▶ Required work
Extract the passage on the Hastings wargame project word for word, in full, with nothing changed.

The basic premise of the project will be that the game will fit into a 4’ x 3’ space and use Kallistra’s 4” hexes on a grid size with the sort of scope that would be familiar to Command and Colors players. The two armies will be built from scratch using Kallistra’s 12mm 1066 range. These are sold in blisters of 32 infantry and 16 cavalry and at the time of writing, are priced so that for every 5 blisters bought, a 6th will be provided free.
To reconsolidate some familiarity with the subject, I have started reading Harold, The King Who Fell at Hastings by Peter Rex. The book is unsurprisingly Harold centric, or rather Anglo Saxon / Danish focused and I am enjoying the immersion in the dynastic history that framed this conflict.
The scenario - This is to be tightly focused on the Battle of Hastings 1066 as we traditionally understand it, with the two armies already arrayed in their historical positions. We see Harold’s army covering the full frontage of Senlac Ridge slope. He has his Housecarls in the front line supported by Thegns. To their rear the General Fyrd are formed up. The two flanks of the ridge are protected by boggy ground.
William matches this frontage with his army divided by three national groups. On the left are the Bretons, he takes the centre with the Normans (the largest force) and on the right we have the Franco-Flemish.
This was a notably long battle for the age, lasting eight hours rather than being a typical two hour affair and throughout that time, William was forced into continuing his frontal assault, suggesting that the boggy flanks to the ridge could not be exploited. Consequently, we will close our battlefield down, so that likewise, our Norman player is compelled to make that grinding frontal assault. We will make the battlefield just 12 hexes wide, with the ridge frontage occupying 9 hexes and flanked by soft marshy ground.

▶ Data excerpts
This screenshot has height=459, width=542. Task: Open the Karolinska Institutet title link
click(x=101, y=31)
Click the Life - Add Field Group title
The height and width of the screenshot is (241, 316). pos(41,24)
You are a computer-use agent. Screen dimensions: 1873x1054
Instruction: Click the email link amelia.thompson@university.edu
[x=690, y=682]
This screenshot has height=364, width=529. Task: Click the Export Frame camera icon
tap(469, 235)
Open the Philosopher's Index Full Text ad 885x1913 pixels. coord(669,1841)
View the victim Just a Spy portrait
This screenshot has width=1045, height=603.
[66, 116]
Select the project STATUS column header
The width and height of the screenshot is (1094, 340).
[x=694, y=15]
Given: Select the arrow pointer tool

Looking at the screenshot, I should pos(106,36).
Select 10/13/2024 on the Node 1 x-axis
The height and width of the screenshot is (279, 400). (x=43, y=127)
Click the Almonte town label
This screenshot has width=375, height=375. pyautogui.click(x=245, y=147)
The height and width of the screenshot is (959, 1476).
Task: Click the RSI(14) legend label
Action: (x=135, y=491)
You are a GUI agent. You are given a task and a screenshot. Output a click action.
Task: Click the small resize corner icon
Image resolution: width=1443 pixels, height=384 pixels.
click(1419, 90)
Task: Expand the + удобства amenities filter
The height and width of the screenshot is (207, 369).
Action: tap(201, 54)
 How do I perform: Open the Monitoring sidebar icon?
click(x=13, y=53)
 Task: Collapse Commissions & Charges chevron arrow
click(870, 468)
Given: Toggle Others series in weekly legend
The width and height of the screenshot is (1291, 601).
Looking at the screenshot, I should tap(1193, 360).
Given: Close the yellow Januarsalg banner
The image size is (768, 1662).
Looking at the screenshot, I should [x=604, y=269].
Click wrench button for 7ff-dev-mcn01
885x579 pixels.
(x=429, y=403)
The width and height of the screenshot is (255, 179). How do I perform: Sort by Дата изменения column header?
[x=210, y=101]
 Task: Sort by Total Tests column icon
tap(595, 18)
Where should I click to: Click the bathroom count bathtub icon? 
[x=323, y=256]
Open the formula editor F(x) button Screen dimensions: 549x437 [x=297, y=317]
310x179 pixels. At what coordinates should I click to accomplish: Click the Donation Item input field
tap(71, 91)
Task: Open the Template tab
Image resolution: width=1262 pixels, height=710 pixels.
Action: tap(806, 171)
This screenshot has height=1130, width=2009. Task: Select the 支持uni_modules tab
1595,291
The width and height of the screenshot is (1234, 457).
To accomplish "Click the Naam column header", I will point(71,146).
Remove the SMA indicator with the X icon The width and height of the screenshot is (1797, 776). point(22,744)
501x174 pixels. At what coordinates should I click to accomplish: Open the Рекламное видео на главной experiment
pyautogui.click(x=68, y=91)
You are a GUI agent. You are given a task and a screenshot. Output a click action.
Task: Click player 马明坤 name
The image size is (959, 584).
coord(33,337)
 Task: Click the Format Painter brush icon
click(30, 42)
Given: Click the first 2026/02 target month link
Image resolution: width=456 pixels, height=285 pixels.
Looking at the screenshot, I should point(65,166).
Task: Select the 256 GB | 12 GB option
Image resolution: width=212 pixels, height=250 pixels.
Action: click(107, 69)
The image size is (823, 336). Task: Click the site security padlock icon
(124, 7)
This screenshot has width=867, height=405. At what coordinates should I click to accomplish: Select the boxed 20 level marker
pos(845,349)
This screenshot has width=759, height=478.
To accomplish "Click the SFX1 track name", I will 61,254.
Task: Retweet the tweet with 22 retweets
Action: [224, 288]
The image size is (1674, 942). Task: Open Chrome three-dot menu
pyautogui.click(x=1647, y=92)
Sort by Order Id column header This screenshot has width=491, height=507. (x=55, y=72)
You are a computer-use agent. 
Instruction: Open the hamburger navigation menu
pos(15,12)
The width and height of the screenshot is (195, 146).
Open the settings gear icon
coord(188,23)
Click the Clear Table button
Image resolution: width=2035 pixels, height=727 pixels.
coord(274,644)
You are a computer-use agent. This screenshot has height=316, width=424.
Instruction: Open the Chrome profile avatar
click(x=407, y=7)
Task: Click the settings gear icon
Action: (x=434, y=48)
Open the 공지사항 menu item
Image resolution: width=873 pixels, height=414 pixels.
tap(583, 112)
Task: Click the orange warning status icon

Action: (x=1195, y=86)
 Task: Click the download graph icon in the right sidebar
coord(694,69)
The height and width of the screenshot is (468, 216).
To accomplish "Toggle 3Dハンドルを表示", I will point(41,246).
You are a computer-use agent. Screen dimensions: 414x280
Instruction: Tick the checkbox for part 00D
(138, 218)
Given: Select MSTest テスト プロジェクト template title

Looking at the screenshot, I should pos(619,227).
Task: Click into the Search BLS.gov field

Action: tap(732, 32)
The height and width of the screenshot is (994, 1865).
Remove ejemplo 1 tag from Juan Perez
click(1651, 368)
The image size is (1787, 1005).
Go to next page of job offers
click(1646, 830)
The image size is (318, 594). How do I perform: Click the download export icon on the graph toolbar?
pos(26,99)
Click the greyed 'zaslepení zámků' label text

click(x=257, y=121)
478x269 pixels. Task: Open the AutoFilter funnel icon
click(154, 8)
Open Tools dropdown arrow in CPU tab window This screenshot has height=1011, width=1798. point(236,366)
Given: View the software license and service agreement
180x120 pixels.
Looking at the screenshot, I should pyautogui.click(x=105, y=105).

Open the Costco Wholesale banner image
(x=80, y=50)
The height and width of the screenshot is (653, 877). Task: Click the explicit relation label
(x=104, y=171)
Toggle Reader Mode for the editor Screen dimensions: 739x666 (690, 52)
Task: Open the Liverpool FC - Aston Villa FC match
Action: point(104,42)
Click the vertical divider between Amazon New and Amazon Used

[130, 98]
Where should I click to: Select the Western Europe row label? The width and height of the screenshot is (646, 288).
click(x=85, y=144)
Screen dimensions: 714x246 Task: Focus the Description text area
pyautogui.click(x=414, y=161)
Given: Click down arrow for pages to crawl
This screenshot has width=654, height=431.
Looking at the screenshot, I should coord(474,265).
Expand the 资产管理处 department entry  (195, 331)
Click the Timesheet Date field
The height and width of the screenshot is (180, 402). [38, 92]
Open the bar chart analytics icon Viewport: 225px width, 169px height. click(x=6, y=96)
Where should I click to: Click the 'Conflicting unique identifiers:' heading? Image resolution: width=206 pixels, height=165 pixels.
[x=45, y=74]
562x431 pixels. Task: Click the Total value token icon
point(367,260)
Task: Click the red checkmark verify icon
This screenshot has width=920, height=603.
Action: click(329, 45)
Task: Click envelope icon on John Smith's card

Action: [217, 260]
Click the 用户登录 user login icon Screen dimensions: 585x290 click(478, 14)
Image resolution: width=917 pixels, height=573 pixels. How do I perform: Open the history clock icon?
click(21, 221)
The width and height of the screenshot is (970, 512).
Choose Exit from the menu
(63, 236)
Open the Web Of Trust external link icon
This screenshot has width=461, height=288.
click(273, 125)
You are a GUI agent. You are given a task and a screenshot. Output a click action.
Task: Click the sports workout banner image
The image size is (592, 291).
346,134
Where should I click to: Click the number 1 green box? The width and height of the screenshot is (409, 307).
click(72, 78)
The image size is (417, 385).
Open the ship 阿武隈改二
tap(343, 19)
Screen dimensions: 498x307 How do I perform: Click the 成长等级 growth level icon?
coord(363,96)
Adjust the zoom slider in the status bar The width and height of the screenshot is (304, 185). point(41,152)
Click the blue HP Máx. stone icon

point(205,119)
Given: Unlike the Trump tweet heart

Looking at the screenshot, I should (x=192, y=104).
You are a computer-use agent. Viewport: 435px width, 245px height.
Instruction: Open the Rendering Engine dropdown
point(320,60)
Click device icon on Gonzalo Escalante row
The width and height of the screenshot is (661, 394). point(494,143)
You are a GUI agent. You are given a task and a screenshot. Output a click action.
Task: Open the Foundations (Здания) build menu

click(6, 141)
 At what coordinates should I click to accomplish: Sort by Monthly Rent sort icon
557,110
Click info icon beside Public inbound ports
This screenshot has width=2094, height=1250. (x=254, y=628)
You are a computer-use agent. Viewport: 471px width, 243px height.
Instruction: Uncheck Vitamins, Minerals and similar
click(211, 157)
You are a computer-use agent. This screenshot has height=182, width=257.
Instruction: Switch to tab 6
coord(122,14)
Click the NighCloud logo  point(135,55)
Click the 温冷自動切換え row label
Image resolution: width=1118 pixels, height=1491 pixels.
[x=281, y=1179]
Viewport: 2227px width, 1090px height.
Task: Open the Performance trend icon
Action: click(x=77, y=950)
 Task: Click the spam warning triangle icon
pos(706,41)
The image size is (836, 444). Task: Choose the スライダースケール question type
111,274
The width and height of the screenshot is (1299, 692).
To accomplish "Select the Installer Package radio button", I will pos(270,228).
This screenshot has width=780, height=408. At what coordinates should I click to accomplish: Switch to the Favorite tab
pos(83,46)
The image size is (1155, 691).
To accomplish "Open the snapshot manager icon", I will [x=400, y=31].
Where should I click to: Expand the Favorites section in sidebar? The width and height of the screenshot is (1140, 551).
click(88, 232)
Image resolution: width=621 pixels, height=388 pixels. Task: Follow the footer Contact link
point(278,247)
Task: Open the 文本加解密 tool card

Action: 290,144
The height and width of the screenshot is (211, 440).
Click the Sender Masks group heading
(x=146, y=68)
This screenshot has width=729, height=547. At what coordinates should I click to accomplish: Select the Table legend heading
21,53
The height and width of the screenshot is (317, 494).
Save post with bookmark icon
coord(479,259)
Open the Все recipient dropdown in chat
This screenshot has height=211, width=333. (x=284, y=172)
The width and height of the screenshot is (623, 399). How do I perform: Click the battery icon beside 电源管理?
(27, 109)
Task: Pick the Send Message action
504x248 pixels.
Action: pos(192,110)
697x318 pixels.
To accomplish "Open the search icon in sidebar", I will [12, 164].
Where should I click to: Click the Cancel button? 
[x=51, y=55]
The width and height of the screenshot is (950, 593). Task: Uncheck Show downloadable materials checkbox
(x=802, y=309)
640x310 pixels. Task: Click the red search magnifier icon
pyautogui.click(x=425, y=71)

▶ Correct output
The basic premise of the project will be that the game will fit into a 4’ x 3’ space and use Kallistra’s 4” hexes on a grid size with the sort of scope that would be familiar to Command and Colors players. The two armies will be built from scratch using Kallistra’s 12mm 1066 range. These are sold in blisters of 32 infantry and 16 cavalry and at the time of writing, are priced so that for every 5 blisters bought, a 6th will be provided free.
To reconsolidate some familiarity with the subject, I have started reading Harold, The King Who Fell at Hastings by Peter Rex. The book is unsurprisingly Harold centric, or rather Anglo Saxon / Danish focused and I am enjoying the immersion in the dynastic history that framed this conflict.
The scenario - This is to be tightly focused on the Battle of Hastings 1066 as we traditionally understand it, with the two armies already arrayed in their historical positions. We see Harold’s army covering the full frontage of Senlac Ridge slope. He has his Housecarls in the front line supported by Thegns. To their rear the General Fyrd are formed up. The two flanks of the ridge are protected by boggy ground.
William matches this frontage with his army divided by three national groups. On the left are the Bretons, he takes the centre with the Normans (the largest force) and on the right we have the Franco-Flemish.
This was a notably long battle for the age, lasting eight hours rather than being a typical two hour affair and throughout that time, William was forced into continuing his frontal assault, suggesting that the boggy flanks to the ridge could not be exploited. Consequently, we will close our battlefield down, so that likewise, our Norman player is compelled to make that grinding frontal assault. We will make the battlefield just 12 hexes wide, with the ridge frontage occupying 9 hexes and flanked by soft marshy ground.